Ein Buch pro Jahr ist für Bodo Hell offenbar zu wenig: Allein im vergangenen Jahr veröffentlichte der Sprachkünstler, Musiker und Regisseur den Essayband "Ritus und Rita" sowie gemeinsam mit der Schweizerin Zsuzsanna Gahse "Parallelprosa mit Insel Werd". Demnächst erscheint ein Buch über den Dachstein. Am 15. März feiert der Teilzeit-Almwirt seinen 75. Geburtstag.

1943 in Salzburg geboren, studierte Hell zunächst Orgel beim Salzburger Domorganisten Franz Sauer, sowie Philosophie, Germanistik und Geschichte. Vor der freien Mitarbeit beim ORF werkte er unter anderem als Autowäscher, Fließbandarbeiter, Sprachlehrer, Tutor und Lagerarbeiter. Ab 1977 veröffentlichte er äußerst unterschiedliche Bücher, Hörspiele und Theaterstücke, betätigte sich aber auch als Musiker, Regisseur, Ausstellungsdesigner und Fotograf. Seine Funktion als Almhirte mit an die hundert Pferden, Kühen und Rindern auf dem Berg ist für Bodo Hell "trotz aller körperlicher Anstrengungen ein Jungbrunnen auch für die Seele", wie er einmal sagte.

Seine Hochgeschwindigkeitssprache

Seine Liebe zur Natur und seine genaue Sprachbeobachtung zwischen den Welten thematisierte er auch in "Stadt Land Berg", jenem Text, den er für den Bachmann-Preis 2006 einreichte, und für den er ebendort mit dem Telekom Austria Jury-Preis ausgezeichnet wurde.

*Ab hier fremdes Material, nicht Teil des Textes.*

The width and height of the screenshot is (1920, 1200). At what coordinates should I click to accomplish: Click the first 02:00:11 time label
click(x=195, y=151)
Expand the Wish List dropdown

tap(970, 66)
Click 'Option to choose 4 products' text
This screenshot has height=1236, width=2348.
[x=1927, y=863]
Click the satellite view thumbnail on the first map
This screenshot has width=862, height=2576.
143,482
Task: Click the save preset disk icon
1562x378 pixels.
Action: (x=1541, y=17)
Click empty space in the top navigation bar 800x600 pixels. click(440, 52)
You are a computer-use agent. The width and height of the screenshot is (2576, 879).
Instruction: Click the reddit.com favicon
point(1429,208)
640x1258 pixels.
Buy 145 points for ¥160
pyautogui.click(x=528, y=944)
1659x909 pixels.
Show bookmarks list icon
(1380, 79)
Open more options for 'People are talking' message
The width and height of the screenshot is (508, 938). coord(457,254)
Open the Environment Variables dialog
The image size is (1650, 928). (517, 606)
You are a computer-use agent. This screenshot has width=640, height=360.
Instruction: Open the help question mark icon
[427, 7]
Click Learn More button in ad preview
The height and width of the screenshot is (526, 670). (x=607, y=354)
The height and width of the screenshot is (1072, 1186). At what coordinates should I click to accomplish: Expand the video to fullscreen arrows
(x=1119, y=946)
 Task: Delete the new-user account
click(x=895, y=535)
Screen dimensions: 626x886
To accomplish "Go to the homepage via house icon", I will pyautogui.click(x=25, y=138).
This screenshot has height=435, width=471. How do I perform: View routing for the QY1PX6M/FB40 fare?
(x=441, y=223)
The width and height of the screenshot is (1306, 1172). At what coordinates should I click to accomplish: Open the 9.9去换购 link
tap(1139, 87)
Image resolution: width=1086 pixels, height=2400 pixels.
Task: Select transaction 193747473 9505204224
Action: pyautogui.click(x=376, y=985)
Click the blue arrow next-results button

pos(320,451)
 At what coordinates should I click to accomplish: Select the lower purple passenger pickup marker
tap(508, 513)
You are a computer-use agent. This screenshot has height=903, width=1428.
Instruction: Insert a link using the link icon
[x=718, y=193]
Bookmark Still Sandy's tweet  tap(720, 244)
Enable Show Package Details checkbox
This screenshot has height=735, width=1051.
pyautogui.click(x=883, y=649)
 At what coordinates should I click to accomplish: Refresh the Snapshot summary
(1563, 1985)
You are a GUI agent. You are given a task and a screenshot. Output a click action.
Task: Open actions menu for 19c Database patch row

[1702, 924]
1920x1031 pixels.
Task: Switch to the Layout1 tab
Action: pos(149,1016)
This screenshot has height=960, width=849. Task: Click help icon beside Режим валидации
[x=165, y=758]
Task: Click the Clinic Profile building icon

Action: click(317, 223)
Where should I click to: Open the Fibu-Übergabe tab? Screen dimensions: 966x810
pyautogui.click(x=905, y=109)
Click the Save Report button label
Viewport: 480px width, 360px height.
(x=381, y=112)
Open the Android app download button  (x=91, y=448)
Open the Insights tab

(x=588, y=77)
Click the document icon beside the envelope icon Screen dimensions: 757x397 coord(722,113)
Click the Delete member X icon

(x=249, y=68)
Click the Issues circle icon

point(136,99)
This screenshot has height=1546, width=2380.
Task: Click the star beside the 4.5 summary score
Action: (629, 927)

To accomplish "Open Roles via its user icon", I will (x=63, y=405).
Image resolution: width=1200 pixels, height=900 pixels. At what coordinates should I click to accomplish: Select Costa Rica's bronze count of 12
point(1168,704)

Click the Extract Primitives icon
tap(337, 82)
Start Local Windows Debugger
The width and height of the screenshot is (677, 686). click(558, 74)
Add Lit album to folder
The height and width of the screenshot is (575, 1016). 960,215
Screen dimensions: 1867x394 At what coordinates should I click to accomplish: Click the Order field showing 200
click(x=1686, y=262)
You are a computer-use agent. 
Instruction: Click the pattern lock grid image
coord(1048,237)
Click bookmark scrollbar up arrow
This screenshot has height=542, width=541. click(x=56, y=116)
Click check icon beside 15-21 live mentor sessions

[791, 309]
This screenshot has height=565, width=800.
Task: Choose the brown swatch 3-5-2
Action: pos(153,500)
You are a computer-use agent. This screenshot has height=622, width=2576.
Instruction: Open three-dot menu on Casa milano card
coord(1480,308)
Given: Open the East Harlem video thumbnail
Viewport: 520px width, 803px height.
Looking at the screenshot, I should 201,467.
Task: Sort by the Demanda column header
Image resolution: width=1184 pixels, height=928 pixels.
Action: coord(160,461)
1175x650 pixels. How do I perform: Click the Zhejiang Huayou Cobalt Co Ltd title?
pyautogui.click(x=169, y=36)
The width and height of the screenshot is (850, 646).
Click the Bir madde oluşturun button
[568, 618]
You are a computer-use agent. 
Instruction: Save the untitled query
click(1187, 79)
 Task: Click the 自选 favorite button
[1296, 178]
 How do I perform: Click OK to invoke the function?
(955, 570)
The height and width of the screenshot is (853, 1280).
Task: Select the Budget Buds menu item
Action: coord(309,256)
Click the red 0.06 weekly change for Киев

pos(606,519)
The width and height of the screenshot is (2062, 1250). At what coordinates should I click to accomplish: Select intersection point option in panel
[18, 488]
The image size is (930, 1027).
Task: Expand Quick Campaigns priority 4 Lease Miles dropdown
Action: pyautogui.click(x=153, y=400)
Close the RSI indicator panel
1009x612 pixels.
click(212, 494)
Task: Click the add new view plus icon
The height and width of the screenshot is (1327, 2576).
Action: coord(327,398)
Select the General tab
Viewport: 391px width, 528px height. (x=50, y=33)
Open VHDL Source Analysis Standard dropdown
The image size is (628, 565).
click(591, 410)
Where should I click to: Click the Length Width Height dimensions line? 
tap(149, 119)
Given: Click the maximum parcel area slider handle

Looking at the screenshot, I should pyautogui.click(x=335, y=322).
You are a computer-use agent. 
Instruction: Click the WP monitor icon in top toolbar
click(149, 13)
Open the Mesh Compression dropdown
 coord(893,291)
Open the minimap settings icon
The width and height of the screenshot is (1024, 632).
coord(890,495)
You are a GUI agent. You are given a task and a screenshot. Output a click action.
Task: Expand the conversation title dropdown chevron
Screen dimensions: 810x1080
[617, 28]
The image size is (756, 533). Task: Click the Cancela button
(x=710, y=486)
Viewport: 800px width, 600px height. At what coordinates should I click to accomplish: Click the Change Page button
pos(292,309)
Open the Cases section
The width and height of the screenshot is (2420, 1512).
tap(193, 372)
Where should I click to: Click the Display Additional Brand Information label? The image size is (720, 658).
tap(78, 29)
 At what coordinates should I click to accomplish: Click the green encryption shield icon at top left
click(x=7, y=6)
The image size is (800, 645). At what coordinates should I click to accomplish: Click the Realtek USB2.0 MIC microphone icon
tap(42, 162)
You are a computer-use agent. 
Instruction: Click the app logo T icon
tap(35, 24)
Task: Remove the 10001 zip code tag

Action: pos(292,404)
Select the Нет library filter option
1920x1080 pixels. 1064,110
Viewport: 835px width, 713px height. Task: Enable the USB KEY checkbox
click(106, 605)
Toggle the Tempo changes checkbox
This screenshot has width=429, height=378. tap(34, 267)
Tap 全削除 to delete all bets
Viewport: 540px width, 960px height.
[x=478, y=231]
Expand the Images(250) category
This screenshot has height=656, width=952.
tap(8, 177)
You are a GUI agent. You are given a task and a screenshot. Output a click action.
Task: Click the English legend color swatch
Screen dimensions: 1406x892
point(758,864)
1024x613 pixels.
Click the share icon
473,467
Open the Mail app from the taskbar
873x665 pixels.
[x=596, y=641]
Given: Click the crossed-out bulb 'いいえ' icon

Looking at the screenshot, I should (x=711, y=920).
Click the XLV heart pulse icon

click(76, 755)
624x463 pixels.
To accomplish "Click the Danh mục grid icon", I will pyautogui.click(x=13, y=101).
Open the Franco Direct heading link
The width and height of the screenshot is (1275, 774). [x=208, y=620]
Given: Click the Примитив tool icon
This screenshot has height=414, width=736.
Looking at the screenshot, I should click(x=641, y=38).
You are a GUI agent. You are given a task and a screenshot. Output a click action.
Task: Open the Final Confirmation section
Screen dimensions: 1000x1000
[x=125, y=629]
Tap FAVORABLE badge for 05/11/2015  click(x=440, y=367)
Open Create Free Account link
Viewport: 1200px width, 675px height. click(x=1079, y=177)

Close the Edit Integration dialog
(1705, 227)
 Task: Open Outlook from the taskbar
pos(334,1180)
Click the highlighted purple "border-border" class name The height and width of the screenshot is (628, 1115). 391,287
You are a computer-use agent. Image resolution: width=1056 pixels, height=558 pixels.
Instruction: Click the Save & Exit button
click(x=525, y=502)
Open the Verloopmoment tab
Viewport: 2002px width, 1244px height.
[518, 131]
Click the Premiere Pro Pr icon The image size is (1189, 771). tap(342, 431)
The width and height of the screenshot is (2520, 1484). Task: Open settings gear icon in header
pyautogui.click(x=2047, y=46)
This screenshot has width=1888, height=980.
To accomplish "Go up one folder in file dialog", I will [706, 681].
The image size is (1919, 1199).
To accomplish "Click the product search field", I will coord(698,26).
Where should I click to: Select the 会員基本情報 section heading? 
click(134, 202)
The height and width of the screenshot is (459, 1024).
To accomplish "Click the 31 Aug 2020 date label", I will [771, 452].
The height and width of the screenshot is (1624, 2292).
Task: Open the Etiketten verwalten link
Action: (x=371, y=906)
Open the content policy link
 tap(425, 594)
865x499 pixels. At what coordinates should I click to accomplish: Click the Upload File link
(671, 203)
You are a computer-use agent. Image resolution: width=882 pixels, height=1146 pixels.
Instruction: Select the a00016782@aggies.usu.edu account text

Wie viele seiner Arbeiten stellt er eine Partikelsammlung sprachlicher Versatzstücke dar, eine Bestandsaufnahme der "Versprachlichung und Verschriftlichung aller Lebensumstände", der Hell mit seinem sensiblen Hören auf die heimlichen Bedeutungen von Zitaten, Floskeln und Botschaften in all seinen Werken auf die Schliche zu kommen versucht.

Auch seine Erzählungen wie "die Devise lautet" (1999) oder "mittendrin" (1991) verkörpern Collagen, in denen er Eindrücke aus Natur und Sprache, aus Stadtleben und Kommunikation immer wieder neu zusammensetzt. In Büchern oder Lesungen kooperierte Hell häufig mit Autorenkollegen wie Friederike Mayröcker, Ernst Jandl oder Liesl Ujvary.

Mit Musik kommentierte und mit Bildern illustrierte Hochgeschwindigkeitssprache gibt Hell auch in seinen Theaterstücken zum Besten. "Tracht:Pflicht" wurde im Rahmen von "Graz 2003" uraufgeführt, 2002 irritierte er in Krems mit der "Racheoper" "Ria nackt", einer multimedialen Bearbeitung des Ariadne-Mythos. Auch mit der Jazz-Gruppe "Trio Inflagranti" ließ er sich immer wieder auf Textvermittlung zwischen Konzert und Lesung ein, unter anderem bei den Rauriser Literaturtagen 2006, bei denen er schon 1972 den Rauriser Literaturpreis erhielt.

1991 folgte der Erich Fried Preis, 2003 der Preis der Literaturhäuser, 2006 dann der Telekom-Preis. Zuletzt erhielt er den mit 15.000 Euro dotierten Christine Lavant Preis 2017. In der Begründung hieß es: "Er ist ein enzyklopädischer Geist, er weiß fast alles. Er bringt die entlegensten Dinge zueinander und erschließt damit neue Sichtweisen und Bedeutungen."